SOURCE DOCUMENT:
Stephany Tihanyi, a gifted painter who lives in Grand Case, made short shrift of the Charlie Charlie hype with a post on Facebook. “Demonic teen game taking over SXM teens? Since most teens are too stupid or – for a better word – too young, immature an inexperienced for critical thinking, let me help you out. It’s a game developed by teenagers and advocated by the makers of the Vine smart phone app. It’s pretty lame and boring as games go. It’s not even imaginative, it is not associated with any urban legend; it was made up as a part of a marketing campaign.”
Tihanyi notes “that Freddy Kruger is not coming out of the clothes closet to get you. Children really need to go outside and play, collect stamps, look at nature or something. Really!”
The painter remembers that back in the day “people believed bull like music was taken over by demons that left you cool evil messages when you played a song backwards. We had homemade Ouija boards that were much scarier. We also scared ourselves with games like, don’t step on the cracks in the pavement or else something bad is gonna happen, but we were not trending then. Oh, and by the way kids, you have to use #H2 pencils, it doesn’t work unless you use #H2 pencils, lol.”

DATA EXTRACT:
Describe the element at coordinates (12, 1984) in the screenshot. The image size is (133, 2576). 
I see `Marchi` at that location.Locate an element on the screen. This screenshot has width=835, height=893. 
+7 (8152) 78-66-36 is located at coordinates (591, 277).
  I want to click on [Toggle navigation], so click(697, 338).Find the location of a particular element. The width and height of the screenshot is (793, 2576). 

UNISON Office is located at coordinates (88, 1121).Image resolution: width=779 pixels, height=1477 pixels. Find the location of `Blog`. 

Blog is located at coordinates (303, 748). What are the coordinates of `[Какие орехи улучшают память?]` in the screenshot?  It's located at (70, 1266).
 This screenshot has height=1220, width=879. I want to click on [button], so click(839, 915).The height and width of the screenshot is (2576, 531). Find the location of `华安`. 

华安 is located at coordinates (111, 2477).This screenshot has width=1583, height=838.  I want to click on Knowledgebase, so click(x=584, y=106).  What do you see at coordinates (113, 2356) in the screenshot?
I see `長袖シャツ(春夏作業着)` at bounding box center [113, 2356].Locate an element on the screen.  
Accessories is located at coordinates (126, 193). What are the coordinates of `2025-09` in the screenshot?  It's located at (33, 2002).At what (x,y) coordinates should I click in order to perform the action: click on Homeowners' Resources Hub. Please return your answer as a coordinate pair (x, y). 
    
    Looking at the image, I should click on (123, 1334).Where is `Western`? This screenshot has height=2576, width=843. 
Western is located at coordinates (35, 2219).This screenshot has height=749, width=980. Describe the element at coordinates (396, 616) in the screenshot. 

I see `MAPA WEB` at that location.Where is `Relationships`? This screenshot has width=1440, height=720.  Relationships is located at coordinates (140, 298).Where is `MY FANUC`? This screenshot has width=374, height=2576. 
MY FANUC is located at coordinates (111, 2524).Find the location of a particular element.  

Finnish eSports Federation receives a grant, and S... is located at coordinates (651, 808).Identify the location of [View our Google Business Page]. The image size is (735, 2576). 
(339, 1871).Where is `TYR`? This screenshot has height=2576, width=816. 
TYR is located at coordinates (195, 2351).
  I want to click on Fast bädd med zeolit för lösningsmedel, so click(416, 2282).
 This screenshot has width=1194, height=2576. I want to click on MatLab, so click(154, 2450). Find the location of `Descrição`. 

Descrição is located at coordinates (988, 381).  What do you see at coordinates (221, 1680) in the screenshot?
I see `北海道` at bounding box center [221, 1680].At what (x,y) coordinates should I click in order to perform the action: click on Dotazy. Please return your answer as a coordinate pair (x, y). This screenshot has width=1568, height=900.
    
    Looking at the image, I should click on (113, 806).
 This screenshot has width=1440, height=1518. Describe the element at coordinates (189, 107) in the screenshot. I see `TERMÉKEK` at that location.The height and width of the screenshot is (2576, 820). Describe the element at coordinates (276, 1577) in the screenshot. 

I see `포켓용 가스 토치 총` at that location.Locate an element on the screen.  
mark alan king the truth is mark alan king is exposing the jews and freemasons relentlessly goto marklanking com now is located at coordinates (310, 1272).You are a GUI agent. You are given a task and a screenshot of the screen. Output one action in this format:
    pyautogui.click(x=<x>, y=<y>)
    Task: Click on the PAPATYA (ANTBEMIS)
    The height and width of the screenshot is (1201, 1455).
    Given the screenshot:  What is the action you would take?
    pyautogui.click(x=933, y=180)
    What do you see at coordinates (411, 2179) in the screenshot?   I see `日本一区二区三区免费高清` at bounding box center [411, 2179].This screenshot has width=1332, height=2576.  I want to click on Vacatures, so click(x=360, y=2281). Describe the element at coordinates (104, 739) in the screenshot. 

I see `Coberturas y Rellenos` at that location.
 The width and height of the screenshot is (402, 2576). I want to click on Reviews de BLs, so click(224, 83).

WORK REQUIRED: Please carry on the article about the Charlie Charlie game past its final paragraph. The rows have nothing to do with this.

RESPONSE:
In the meantime, the Sint Maarten United Ministerial Foundation (SMUMF) and the Federation of Churches of French Saint Martin (FEDOC) take a less aloof approach towards the Charlie Charlie Challenge.
Pastor Wycliffe Smith sent out a press release on behalf of the two organizations that begins with the all-telling line: “The latest craze on social media is a game that encourages young people to contact a demon spirit by the name of Charlie.”
“Some schools have reported about children who have been haunted by fear and have not been able to sleep after playing the game,” the press release states.
The two church-organizations discussed the Charlie-issue during their monthly prayer breakfast. In the press release, they issue “a strong warning to parents and teachers about the dangers of this demonic game. Once children open the door to the occult there is no telling what can happen.”
The press release contains some examples of what apparently did happen: children were afraid to go to sleep, they displayed disruptive behavior, heard voices, saw objects moving and heard “sinister laughing.” In Antigua, the release claims, “children even fainted and started having seizures. Some children even attempted to jump out of the school bus.”
The churches “strongly encourage parents to instruct their children not to play the game” and say that teachers should discuss the game with their students “and warn them about the dangers of dabbling in the occult.”
There is also an advice: “If parents, teachers or community leaders notice any paranormal behavior in a child, they should pray with that child and plead the blood of Jesus Christ over his or her life. In the gospels of Mark 16:17 and Luke 10:19 Jesus gave us authority of demons and therefore you are able to break that satanic influence in the life of your child or student.”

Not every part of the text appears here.